Convert the material into a numbered list, beginning at the line that contains "512x512 pixels. At" and stopping after the line that contains "click(59, 96)", and leave out any blank lines.

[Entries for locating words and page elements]
======

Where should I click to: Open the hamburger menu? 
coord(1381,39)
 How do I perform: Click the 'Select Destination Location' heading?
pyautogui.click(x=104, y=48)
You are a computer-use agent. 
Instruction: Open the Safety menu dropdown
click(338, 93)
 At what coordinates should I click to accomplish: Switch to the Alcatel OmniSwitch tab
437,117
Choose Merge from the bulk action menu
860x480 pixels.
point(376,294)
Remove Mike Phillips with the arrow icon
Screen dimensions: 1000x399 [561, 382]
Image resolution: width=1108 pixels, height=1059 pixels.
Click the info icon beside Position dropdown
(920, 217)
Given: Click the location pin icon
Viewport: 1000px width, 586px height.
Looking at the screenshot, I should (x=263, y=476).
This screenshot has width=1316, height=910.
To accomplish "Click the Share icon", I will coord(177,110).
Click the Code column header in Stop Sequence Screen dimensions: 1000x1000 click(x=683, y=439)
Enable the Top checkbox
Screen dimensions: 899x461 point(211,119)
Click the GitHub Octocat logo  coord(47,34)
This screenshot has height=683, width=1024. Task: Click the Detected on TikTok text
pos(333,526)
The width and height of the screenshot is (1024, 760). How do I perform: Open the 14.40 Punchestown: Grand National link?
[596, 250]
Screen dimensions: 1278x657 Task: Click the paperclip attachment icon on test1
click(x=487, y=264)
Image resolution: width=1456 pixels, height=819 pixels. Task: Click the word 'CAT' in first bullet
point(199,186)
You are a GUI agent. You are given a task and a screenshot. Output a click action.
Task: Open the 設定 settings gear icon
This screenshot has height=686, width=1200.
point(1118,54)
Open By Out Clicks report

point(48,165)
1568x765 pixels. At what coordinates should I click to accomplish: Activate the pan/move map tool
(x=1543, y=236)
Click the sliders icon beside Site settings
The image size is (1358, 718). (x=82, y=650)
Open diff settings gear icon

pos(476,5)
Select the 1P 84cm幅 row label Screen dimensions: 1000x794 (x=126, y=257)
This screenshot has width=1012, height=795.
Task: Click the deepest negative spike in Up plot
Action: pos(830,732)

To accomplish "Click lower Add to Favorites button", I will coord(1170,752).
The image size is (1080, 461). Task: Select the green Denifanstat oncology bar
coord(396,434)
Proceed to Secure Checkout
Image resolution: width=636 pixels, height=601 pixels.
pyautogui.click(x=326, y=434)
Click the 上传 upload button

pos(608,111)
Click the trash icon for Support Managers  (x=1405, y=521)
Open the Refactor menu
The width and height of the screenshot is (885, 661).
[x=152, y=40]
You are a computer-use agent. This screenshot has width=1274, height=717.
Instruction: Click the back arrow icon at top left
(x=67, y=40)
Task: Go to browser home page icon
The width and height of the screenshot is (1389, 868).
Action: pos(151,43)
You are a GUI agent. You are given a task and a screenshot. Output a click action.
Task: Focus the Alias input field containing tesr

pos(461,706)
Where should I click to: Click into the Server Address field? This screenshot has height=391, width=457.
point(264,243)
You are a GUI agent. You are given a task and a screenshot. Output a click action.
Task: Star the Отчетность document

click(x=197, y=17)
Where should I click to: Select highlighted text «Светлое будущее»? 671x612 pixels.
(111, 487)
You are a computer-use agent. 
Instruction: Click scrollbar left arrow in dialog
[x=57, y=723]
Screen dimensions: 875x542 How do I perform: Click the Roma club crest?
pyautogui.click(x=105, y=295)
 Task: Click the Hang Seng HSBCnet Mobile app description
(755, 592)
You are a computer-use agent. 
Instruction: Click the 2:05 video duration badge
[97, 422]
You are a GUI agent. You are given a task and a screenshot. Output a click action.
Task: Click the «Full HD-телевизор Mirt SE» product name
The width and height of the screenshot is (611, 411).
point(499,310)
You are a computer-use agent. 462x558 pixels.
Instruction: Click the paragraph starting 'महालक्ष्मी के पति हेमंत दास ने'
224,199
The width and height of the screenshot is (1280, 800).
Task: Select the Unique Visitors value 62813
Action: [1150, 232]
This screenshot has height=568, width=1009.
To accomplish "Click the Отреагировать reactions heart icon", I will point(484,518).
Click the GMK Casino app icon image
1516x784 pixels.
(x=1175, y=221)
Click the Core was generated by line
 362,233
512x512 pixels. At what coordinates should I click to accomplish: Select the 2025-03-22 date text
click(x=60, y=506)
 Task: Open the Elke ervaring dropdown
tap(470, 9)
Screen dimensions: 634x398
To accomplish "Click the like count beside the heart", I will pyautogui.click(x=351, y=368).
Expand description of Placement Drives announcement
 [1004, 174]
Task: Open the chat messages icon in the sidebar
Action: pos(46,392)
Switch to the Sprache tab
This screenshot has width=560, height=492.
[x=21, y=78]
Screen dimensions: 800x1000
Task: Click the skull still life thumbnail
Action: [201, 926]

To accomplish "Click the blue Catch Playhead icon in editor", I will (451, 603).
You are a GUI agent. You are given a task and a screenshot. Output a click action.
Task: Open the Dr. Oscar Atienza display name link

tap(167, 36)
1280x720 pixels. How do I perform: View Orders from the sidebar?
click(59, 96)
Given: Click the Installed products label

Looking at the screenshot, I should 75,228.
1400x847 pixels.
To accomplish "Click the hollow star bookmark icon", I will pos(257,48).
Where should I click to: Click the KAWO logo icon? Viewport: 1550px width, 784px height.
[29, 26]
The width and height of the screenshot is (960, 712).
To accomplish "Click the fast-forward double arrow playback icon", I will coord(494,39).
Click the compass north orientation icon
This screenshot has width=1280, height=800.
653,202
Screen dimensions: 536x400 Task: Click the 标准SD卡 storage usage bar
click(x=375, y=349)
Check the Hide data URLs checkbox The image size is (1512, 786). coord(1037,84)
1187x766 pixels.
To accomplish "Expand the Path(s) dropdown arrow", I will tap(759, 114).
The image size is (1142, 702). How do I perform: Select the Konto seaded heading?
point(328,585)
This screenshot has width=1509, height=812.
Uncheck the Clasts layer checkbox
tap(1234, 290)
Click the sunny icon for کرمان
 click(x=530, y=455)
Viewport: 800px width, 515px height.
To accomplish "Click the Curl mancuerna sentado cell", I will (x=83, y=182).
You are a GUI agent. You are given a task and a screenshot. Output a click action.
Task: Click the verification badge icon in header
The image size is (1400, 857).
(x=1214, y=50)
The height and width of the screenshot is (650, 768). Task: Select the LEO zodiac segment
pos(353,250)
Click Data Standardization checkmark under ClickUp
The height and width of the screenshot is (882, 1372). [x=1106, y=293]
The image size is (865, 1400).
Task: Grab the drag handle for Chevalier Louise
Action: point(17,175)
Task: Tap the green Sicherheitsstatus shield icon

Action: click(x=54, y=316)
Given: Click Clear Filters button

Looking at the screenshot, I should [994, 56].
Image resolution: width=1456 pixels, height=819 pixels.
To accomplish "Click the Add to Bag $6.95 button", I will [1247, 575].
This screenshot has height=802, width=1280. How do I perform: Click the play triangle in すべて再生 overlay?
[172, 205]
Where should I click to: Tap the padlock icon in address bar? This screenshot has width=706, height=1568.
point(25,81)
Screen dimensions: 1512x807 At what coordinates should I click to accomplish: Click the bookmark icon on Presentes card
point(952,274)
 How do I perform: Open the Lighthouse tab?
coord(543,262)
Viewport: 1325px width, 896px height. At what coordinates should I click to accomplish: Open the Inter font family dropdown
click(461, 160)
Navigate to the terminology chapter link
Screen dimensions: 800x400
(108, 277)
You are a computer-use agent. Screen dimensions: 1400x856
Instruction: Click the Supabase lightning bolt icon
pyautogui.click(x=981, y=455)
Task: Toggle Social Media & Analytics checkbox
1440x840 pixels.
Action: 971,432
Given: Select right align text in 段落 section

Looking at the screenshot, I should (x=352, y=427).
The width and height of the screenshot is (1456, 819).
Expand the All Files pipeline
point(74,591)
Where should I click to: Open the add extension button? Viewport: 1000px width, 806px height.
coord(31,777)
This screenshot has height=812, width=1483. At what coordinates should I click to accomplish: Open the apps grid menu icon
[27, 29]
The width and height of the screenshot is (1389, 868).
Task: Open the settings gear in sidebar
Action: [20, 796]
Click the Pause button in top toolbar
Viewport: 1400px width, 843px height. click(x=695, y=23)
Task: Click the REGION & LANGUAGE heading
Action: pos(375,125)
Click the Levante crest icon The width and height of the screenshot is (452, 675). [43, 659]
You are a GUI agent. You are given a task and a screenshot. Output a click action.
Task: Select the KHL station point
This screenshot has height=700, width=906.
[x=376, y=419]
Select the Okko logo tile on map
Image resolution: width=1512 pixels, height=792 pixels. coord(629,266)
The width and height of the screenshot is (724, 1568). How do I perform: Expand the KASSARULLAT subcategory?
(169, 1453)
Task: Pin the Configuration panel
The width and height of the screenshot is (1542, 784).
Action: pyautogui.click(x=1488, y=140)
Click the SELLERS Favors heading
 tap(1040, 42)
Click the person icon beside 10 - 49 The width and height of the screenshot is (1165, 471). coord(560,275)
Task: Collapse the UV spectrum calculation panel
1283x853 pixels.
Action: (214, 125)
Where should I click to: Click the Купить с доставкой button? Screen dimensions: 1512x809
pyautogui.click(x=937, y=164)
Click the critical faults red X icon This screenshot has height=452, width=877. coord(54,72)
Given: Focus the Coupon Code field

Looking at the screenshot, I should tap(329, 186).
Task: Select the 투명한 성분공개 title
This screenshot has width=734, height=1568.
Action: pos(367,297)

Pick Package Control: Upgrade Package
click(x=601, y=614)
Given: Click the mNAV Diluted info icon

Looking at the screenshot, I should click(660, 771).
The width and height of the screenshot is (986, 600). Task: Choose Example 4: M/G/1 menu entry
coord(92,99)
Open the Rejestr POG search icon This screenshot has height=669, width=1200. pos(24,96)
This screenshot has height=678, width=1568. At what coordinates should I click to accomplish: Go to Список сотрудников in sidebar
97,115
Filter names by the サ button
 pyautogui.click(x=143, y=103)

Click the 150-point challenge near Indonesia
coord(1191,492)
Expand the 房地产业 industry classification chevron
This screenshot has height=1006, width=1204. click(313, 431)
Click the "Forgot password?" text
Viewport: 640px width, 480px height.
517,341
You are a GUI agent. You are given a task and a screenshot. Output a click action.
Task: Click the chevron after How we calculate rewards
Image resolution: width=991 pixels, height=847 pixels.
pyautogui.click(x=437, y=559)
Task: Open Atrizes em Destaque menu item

======

SOLUTION FOR THIS EXERCISE:
1. 512x512 pixels. At what coordinates should I click to accomplish: Select the 2025-03-22 date text
2. click(x=60, y=506)
3.  Task: Open the Elke ervaring dropdown
4. tap(470, 9)
5. Screen dimensions: 634x398
6. To accomplish "Click the like count beside the heart", I will pyautogui.click(x=351, y=368).
7. Expand description of Placement Drives announcement
8.  [1004, 174]
9. Task: Open the chat messages icon in the sidebar
10. Action: pos(46,392)
11. Switch to the Sprache tab
12. This screenshot has width=560, height=492.
13. [x=21, y=78]
14. Screen dimensions: 800x1000
15. Task: Click the skull still life thumbnail
16. Action: [201, 926]
17. To accomplish "Click the blue Catch Playhead icon in editor", I will (451, 603).
18. You are a GUI agent. You are given a task and a screenshot. Output a click action.
19. Task: Open the Dr. Oscar Atienza display name link
20. tap(167, 36)
21. 1280x720 pixels. How do I perform: View Orders from the sidebar?
22. click(59, 96)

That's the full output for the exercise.